Let $(x_n)_{n\in\mathbb{N}} \subset \mathbb{R}$ be a bounded sequence such that $\lim_{n\rightarrow\infty}(x_{n+1}-x_n) = 0$ and $A = \liminf_{n\rightarrow\infty}(x_n)$ and $B = \limsup_{n\rightarrow\infty}(x_n)$. Show that the set of accumulation points of $(x_n)$ is the interval $I = [A,B]$
I already showed that there can't be an acc. pt. outside of $I$. Do you have any hint/approach how to show that every point in $I$ is an accumulation point of $(x_n)$?
By definition, there is a subsequence $(x_{n_k})$ with $\lim_kx_{n_k}=A$ and another one $(x_{n'_k})$ with $\lim_kx_{n'_k}=B$. Given some integer $m>0$, we can choose $K$ large enough such that $a)\,\, |x_{n_k}-A|<1/m$ for $k\ge K$, $b)\,\, |x_{n'_k}-B|<1/m$ for $k\ge K$ and $c)\,\, |x_{n+1}-x_{n}|<1/m$ for $n\ge n_K$.

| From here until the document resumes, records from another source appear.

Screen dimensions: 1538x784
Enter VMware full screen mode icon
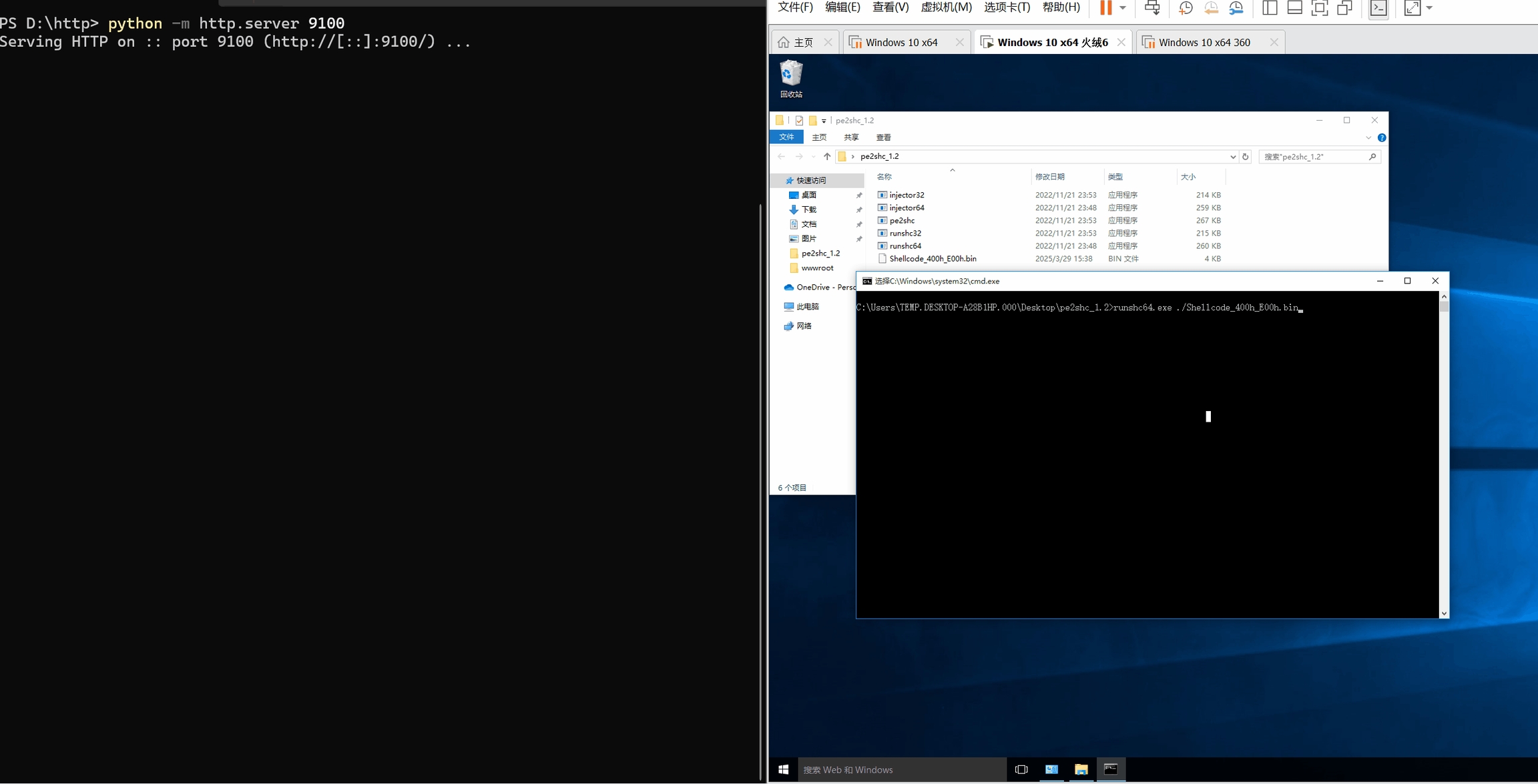click(x=1320, y=7)
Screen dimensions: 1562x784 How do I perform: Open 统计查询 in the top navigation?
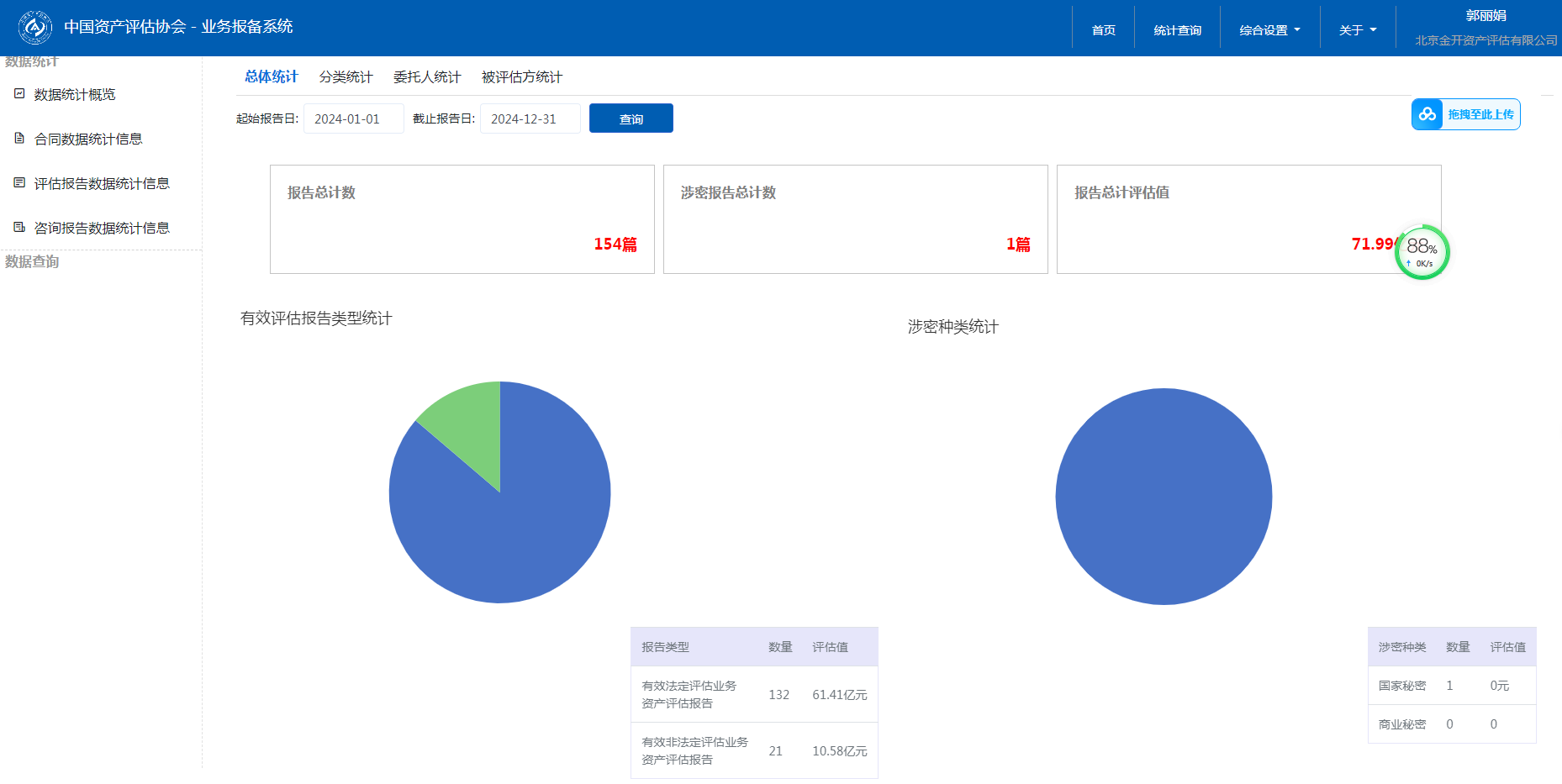[x=1177, y=30]
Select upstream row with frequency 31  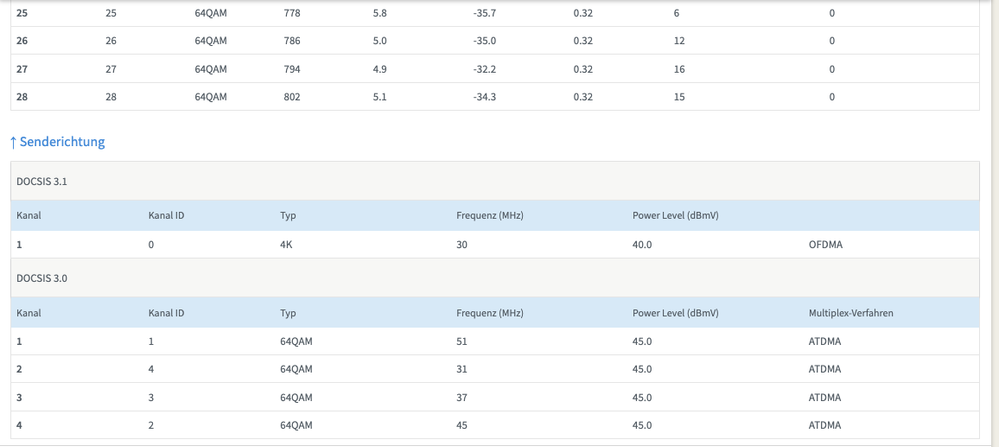coord(495,369)
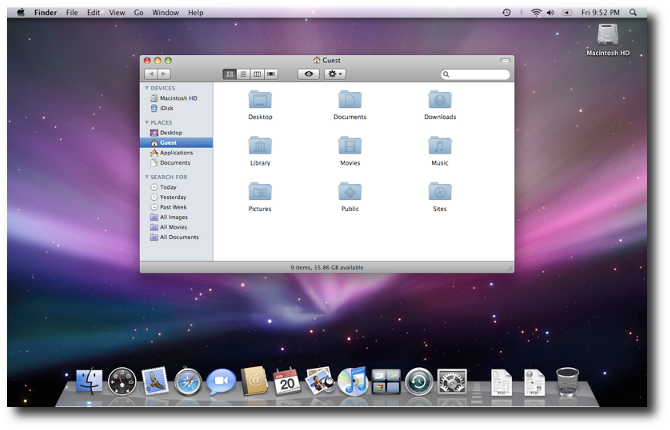The height and width of the screenshot is (430, 670).
Task: Select Applications in the sidebar
Action: point(176,153)
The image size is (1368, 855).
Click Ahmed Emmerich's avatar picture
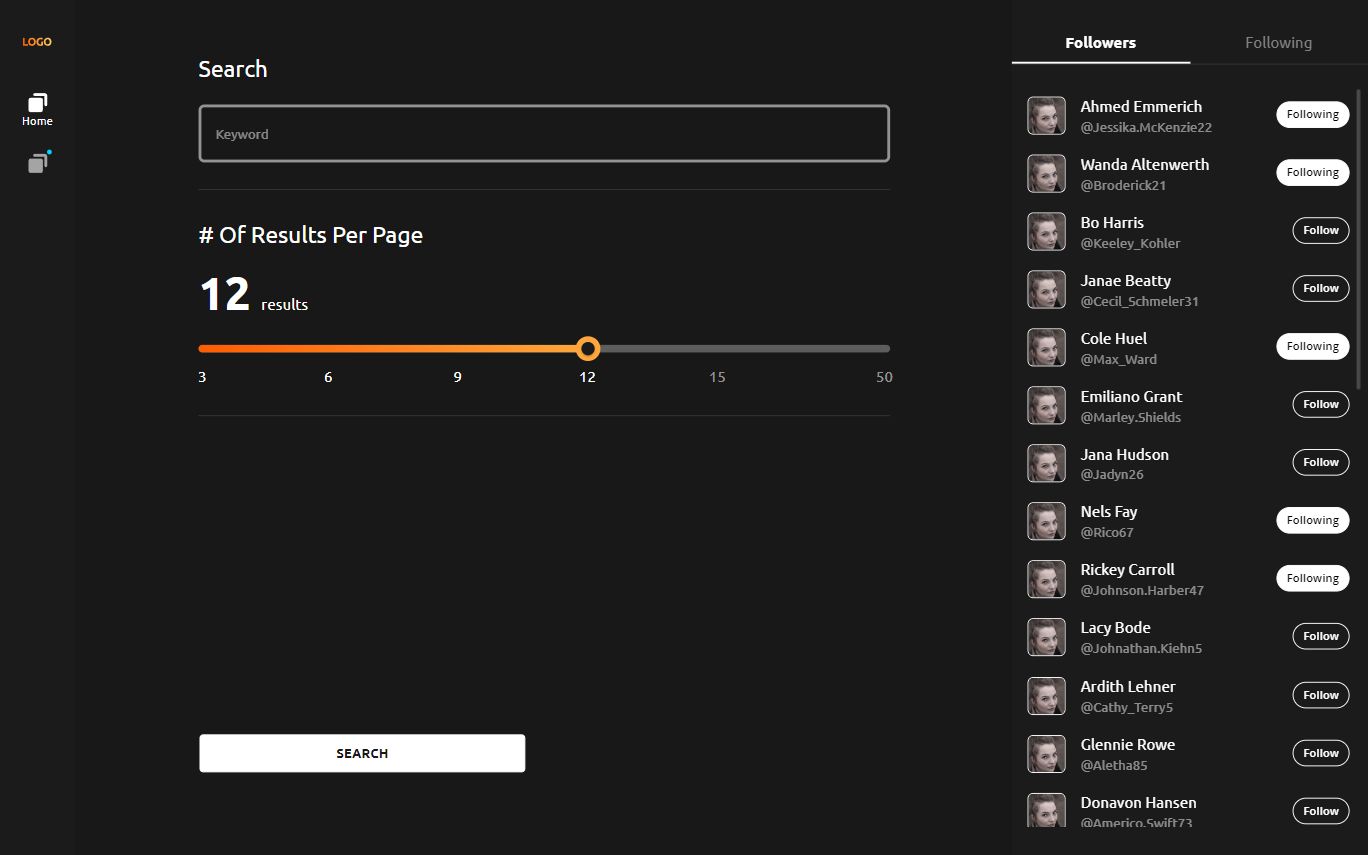tap(1046, 116)
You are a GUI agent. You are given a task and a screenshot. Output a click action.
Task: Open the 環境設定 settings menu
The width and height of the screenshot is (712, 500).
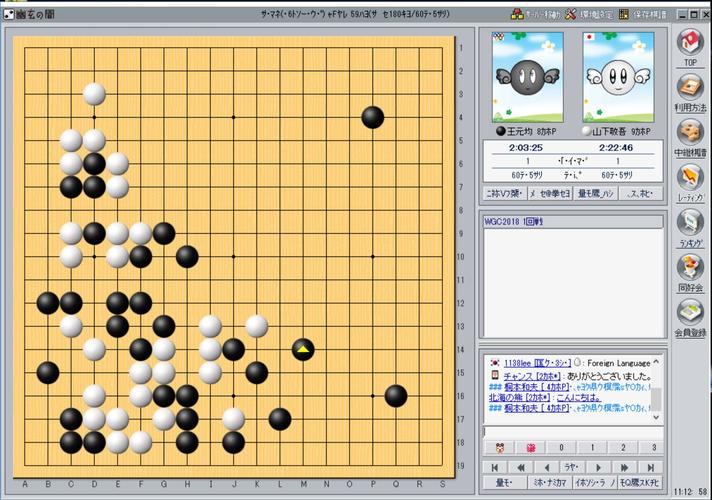point(587,15)

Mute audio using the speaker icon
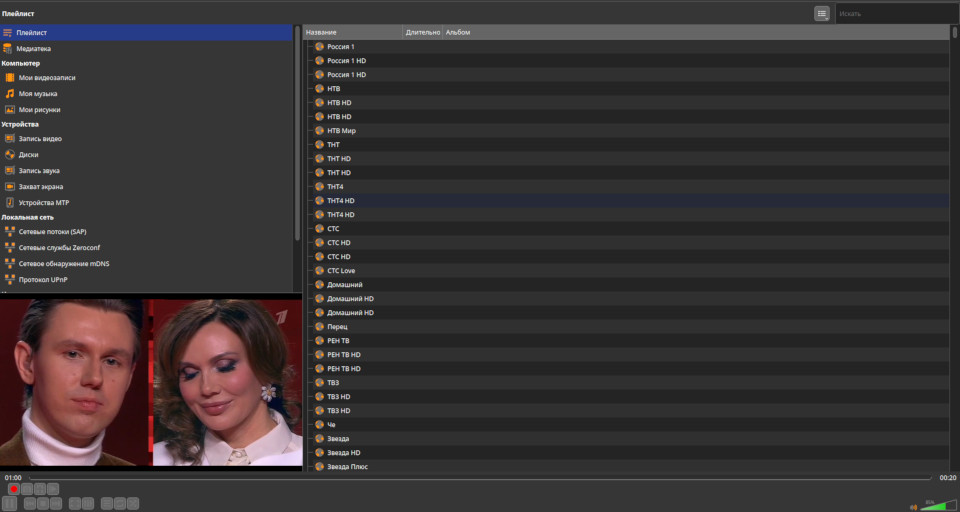coord(913,507)
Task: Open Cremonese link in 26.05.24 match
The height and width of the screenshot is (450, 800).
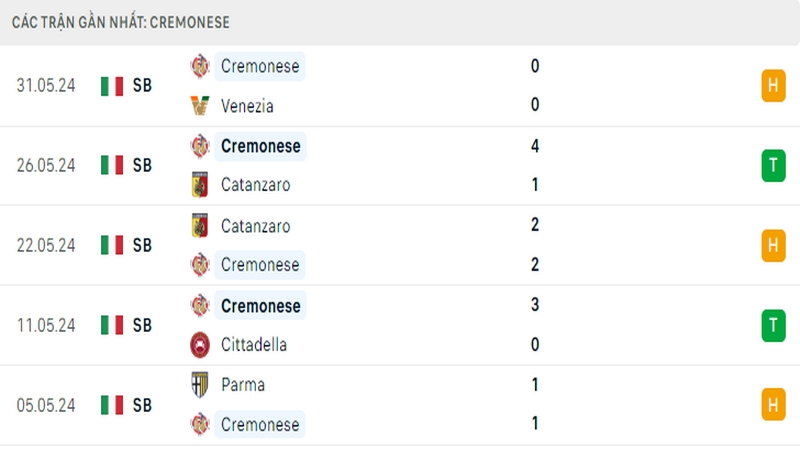Action: [261, 146]
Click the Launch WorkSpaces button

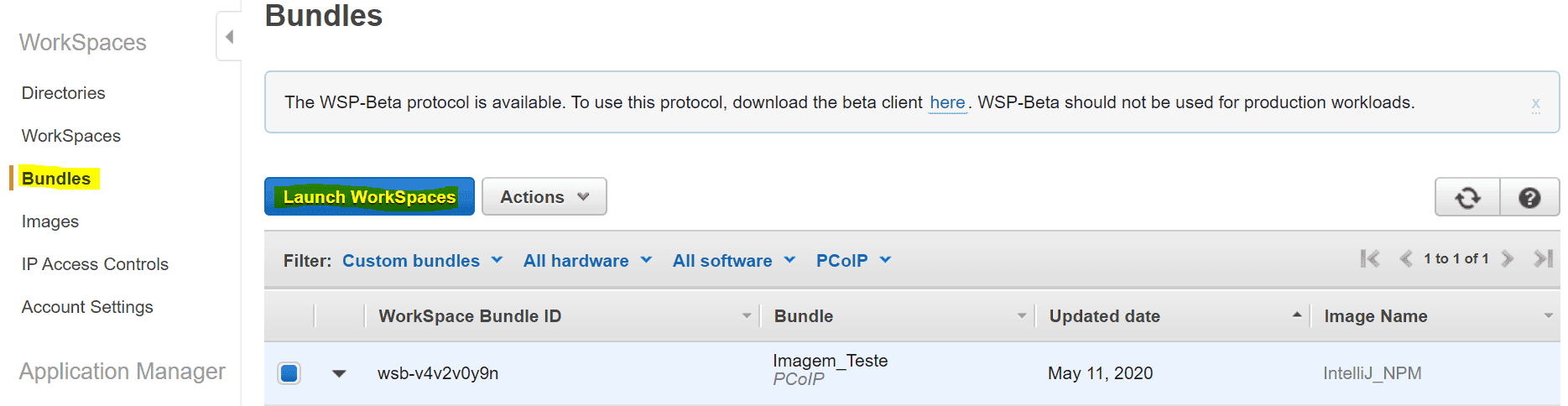369,197
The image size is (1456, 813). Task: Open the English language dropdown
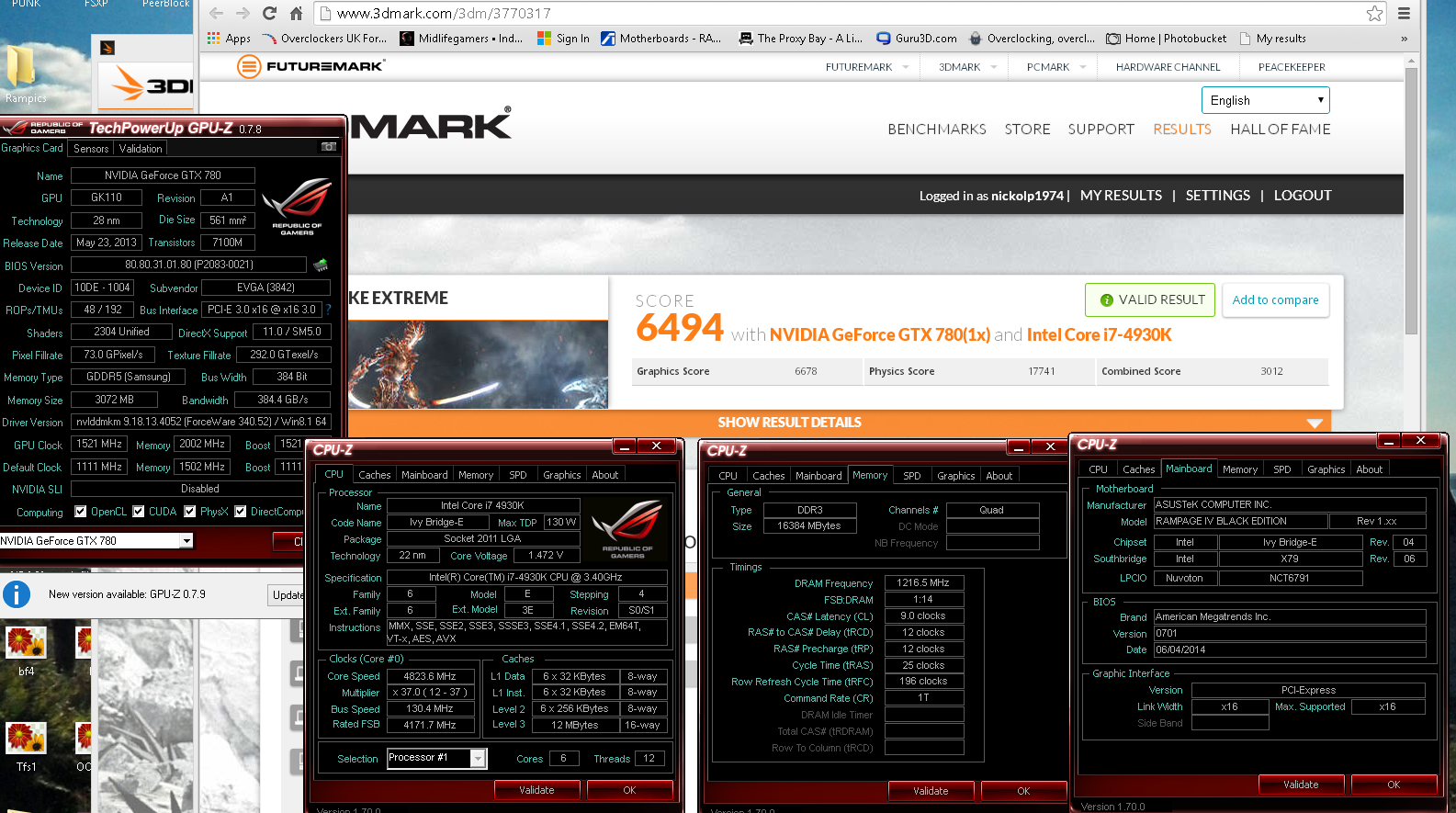(1265, 100)
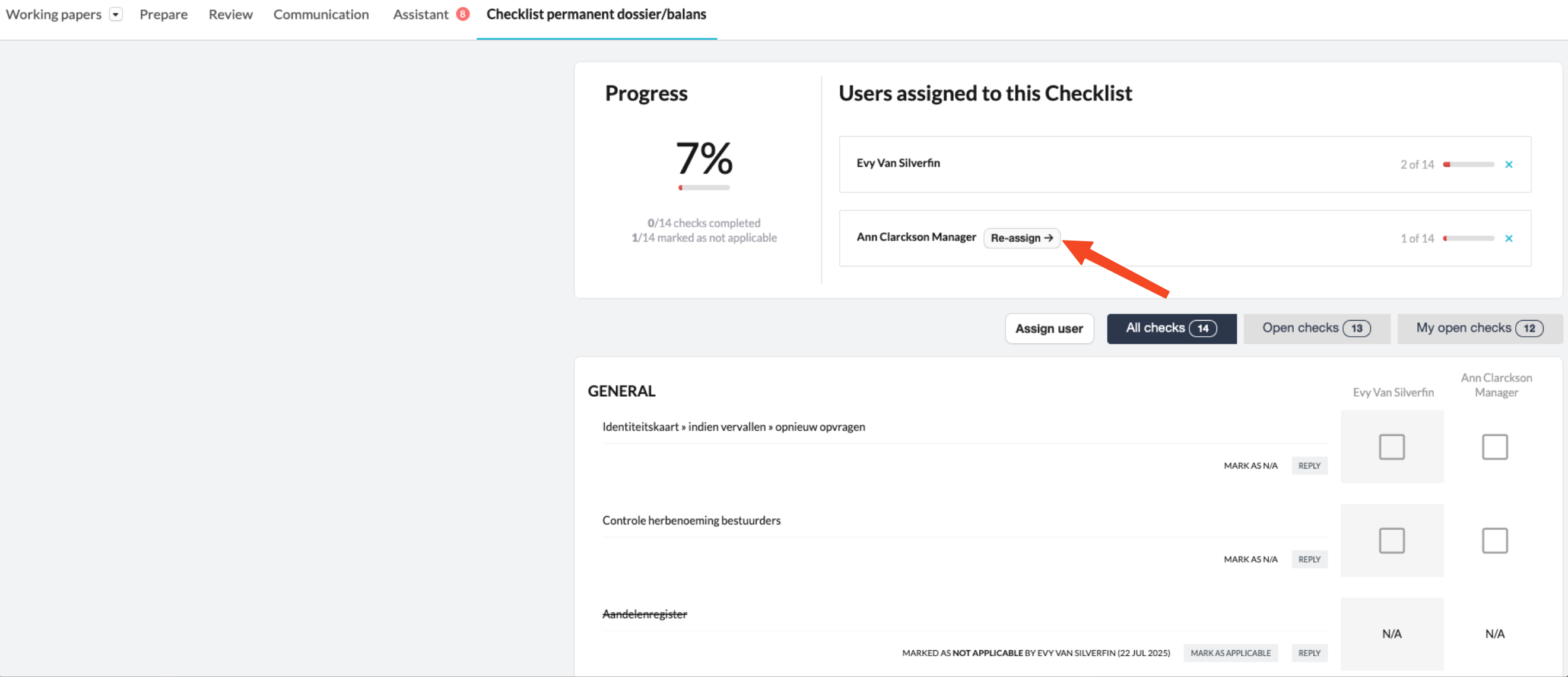
Task: Tick Controle herbenoeming bestuurders for Ann Clarckson
Action: coord(1494,540)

Choose $k\ge K$ and $l>0$ such that $n'_{k_0}=n_k+l$ for some $k_0>K$. This is always possible, since the sequence has to visit arbitrarily small neighborboods of both $A$ and $B$ eventually.
Let $x_{n_k+l_1}$, $l_1>0$ be the first element in $\{x_{n_k+s}: s=1,2,\dots l\}$ larger than $x_{n_k}$. By assumption $(c)$ above, $x_{n_k+l_1}-x_{n_k}<1/m$. Let $x_{n_k+l_2}$, $l_2>l_1$ be the first element in $\{x_{n_k+s}: s=1,2,\dots l\}$ larger than $x_{n_k+l_1}$. By the same assumption, $x_{n_k+l_2}-x_{n_k+l_1}<1/m$. Continuing in this fashion, we get a set of points from $(x_n)$ in $[A,B]$ such that the distance between neighboring points is less than $1/m$, as well as the distance between $x_{n_k}$ and $A$ and that between $x_{n_{k_0}}=x_{n_k+l}$ and $B$. The union of such sets over $m>0$ is dense in $[A,B]$. We thus conclude that any point in $[A,B]$ is an accummulation point.